What you will do>
The only acceptable output is every entry, printed exactly.

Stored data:
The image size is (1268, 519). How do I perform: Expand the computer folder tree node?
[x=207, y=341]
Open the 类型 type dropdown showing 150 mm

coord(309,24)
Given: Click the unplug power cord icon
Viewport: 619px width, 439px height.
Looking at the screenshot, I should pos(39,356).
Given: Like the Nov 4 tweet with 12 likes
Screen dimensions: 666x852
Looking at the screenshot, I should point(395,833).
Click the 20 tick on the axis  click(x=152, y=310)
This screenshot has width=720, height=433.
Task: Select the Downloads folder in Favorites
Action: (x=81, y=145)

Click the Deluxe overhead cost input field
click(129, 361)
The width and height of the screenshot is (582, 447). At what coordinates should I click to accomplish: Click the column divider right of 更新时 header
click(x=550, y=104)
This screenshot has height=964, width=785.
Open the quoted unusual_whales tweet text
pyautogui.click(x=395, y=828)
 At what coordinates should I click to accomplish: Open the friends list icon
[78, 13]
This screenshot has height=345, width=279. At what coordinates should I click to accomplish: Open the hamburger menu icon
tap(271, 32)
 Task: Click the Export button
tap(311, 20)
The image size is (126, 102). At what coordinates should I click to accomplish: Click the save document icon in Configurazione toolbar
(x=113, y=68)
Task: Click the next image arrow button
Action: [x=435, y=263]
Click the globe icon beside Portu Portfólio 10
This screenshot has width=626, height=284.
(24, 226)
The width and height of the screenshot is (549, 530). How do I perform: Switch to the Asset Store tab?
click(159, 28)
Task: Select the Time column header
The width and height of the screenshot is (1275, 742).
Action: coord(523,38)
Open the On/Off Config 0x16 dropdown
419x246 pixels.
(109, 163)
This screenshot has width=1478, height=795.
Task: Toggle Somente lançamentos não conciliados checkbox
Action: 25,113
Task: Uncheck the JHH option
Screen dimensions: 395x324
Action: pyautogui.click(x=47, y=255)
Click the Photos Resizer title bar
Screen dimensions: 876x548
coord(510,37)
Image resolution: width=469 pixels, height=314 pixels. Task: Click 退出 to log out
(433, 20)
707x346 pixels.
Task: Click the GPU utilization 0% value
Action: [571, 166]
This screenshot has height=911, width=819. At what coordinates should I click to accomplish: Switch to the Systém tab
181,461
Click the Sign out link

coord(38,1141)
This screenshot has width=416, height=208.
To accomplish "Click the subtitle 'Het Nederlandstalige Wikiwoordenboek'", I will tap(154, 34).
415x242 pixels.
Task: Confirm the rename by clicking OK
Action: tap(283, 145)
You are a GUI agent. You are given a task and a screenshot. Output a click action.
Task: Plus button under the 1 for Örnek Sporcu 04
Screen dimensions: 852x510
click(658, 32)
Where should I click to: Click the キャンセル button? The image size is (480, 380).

Written answer>
The image size is (1268, 519). How do I perform: Expand the computer folder tree node?
[x=207, y=341]
Open the 类型 type dropdown showing 150 mm

coord(309,24)
Given: Click the unplug power cord icon
Viewport: 619px width, 439px height.
Looking at the screenshot, I should pos(39,356).
Given: Like the Nov 4 tweet with 12 likes
Screen dimensions: 666x852
Looking at the screenshot, I should point(395,833).
Click the 20 tick on the axis  click(x=152, y=310)
This screenshot has width=720, height=433.
Task: Select the Downloads folder in Favorites
Action: (x=81, y=145)

Click the Deluxe overhead cost input field
click(129, 361)
The width and height of the screenshot is (582, 447). At what coordinates should I click to accomplish: Click the column divider right of 更新时 header
click(x=550, y=104)
This screenshot has height=964, width=785.
Open the quoted unusual_whales tweet text
pyautogui.click(x=395, y=828)
 At what coordinates should I click to accomplish: Open the friends list icon
[78, 13]
This screenshot has height=345, width=279. At what coordinates should I click to accomplish: Open the hamburger menu icon
tap(271, 32)
 Task: Click the Export button
tap(311, 20)
The image size is (126, 102). At what coordinates should I click to accomplish: Click the save document icon in Configurazione toolbar
(x=113, y=68)
Task: Click the next image arrow button
Action: [x=435, y=263]
Click the globe icon beside Portu Portfólio 10
This screenshot has width=626, height=284.
(24, 226)
The width and height of the screenshot is (549, 530). How do I perform: Switch to the Asset Store tab?
click(159, 28)
Task: Select the Time column header
The width and height of the screenshot is (1275, 742).
Action: coord(523,38)
Open the On/Off Config 0x16 dropdown
419x246 pixels.
(109, 163)
This screenshot has width=1478, height=795.
Task: Toggle Somente lançamentos não conciliados checkbox
Action: 25,113
Task: Uncheck the JHH option
Screen dimensions: 395x324
Action: pyautogui.click(x=47, y=255)
Click the Photos Resizer title bar
Screen dimensions: 876x548
coord(510,37)
Image resolution: width=469 pixels, height=314 pixels. Task: Click 退出 to log out
(433, 20)
707x346 pixels.
Task: Click the GPU utilization 0% value
Action: [571, 166]
This screenshot has height=911, width=819. At what coordinates should I click to accomplish: Switch to the Systém tab
181,461
Click the Sign out link

coord(38,1141)
This screenshot has width=416, height=208.
To accomplish "Click the subtitle 'Het Nederlandstalige Wikiwoordenboek'", I will tap(154, 34).
415x242 pixels.
Task: Confirm the rename by clicking OK
Action: tap(283, 145)
You are a GUI agent. You are given a task and a screenshot. Output a click action.
Task: Plus button under the 1 for Örnek Sporcu 04
Screen dimensions: 852x510
click(658, 32)
Where should I click to: Click the キャンセル button? The image size is (480, 380).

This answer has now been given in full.